After her visits to potential venues for North Korean performances in an eastern city, Hyon arrived back Monday at the Seoul railway station where she saw about 150 to 200 activists protesting her visit and recent inter-Korean rapprochement deals.

Hyon saw the activists but did not react. After she left the area, the demonstrators used a blowtorch to burn Kim's photo, a North Korean flag and a "unification flag" that athletes of the rival Koreas plan to carry together during the opening ceremony of the Olympics. Police used fire extinguishers to put out the fire, but the activists later stamped on Kim's photo and the flags and burned them.

Police plan to investigate the protesters, according to Yonhap news agency. The Seoul Metropolitan Police Agency said they couldn't immediately confirm the report.

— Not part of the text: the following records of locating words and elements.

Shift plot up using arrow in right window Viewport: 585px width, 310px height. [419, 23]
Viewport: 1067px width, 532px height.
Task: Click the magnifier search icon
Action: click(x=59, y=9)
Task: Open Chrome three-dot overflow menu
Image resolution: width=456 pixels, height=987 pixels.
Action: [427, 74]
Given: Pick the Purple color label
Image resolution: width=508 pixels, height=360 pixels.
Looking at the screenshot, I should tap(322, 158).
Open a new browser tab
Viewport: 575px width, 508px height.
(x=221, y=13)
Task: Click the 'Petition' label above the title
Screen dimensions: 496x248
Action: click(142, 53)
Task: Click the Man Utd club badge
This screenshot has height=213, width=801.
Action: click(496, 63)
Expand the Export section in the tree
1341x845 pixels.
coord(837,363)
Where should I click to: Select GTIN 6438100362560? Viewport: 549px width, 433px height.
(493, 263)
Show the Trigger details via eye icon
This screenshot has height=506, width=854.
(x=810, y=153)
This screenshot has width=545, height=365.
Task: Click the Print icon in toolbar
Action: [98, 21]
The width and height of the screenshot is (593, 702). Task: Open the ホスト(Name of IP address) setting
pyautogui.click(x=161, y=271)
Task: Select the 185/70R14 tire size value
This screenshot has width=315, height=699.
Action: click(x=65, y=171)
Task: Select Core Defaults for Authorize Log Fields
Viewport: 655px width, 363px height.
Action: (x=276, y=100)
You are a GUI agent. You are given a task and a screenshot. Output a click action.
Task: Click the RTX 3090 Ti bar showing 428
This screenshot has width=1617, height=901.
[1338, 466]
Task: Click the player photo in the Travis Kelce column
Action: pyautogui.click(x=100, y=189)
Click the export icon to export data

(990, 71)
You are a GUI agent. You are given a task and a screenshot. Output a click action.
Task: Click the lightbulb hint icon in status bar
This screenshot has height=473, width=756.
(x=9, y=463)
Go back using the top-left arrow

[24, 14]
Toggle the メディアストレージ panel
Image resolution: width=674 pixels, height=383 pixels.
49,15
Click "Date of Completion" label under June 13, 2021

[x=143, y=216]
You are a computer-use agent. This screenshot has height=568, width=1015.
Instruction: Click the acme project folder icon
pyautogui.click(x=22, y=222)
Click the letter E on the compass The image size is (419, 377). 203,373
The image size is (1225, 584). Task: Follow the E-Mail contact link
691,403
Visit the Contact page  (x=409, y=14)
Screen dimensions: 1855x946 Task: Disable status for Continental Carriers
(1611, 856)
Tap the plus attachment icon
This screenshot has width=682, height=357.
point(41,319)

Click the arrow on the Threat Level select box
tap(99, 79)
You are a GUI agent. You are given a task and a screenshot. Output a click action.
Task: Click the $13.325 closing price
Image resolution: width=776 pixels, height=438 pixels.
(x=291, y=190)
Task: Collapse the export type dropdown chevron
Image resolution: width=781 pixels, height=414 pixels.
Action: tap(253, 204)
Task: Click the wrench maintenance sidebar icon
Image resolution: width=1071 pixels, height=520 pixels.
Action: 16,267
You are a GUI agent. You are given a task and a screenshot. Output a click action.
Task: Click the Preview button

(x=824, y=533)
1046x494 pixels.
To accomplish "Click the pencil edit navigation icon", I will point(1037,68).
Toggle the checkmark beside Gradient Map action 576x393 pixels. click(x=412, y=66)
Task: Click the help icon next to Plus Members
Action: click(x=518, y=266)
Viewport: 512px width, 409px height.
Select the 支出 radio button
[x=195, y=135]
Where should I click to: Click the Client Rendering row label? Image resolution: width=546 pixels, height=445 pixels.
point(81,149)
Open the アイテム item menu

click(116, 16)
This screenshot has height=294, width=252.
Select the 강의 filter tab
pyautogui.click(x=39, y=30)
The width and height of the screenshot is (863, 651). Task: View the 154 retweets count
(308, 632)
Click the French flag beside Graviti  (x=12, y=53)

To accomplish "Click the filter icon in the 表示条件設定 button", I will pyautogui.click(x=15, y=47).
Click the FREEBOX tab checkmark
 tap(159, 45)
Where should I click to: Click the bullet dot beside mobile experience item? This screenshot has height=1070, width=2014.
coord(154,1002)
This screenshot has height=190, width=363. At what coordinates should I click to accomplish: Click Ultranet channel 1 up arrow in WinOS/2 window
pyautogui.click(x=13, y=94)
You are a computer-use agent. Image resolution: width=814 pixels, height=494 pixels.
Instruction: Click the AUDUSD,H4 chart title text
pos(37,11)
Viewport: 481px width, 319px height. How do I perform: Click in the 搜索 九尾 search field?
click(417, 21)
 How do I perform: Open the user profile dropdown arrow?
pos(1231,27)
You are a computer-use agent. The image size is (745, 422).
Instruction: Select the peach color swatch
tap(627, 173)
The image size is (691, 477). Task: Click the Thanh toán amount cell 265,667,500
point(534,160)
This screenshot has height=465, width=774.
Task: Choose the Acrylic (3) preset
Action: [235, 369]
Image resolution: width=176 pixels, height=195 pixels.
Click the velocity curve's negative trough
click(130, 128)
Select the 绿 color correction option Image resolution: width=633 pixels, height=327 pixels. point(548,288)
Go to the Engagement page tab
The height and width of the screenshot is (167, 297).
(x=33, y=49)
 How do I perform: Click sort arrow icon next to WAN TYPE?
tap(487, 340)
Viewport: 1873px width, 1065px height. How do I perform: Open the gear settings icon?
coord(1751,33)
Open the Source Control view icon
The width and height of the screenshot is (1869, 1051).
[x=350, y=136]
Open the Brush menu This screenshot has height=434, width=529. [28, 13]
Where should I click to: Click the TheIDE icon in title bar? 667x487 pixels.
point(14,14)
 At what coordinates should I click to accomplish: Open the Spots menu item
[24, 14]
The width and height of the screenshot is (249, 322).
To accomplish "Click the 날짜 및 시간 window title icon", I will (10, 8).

Hyon's visit made her the subject of intense South Korean media attention, with photographers following her every move and TV stations aggressively reporting about not only her career and band but also her fox-fur muffler, boots and facial expressions.

The band, with young women in short skirts and high heels dancing and singing odes to Kim, has drawn wide attention even though little information about it is available to outsiders. South Korean media say Hyon is an army colonel and is close to Kim.

South Korea's liberal government led by President Moon Jae-in sees North Korea's participation in the games, both in sporting events and cultural exchanges, as a way to calm tensions caused by the North's recent nuclear and missile tests and war of words with the United States.

"We need wisdom and efforts to keep alive the chances for dialogue we've pulled off miraculously after the Pyeongchang Olympics," Moon said.

"We must get South-North Korean talks developed into talks between North Korea and the United States ... So that we can resolve the North Korean nuclear issue peacefully," Moon said in a meeting with aides, according to his office.

Under a deal brokered by the International Olympic Committee, the two Koreas will field their first unified Olympic team, in women's hockey, and have their athletes march together under the joint flag depicting their peninsula during the February 9 opening ceremony.

North Korea is to send a total of 22 athletes to the games after they were granted exceptional entries by the IOC.

The deals on a unified hockey team and the use of the joint flag have caused a heated debate in South Korea, reflecting changes in public views toward North Korea in recent years.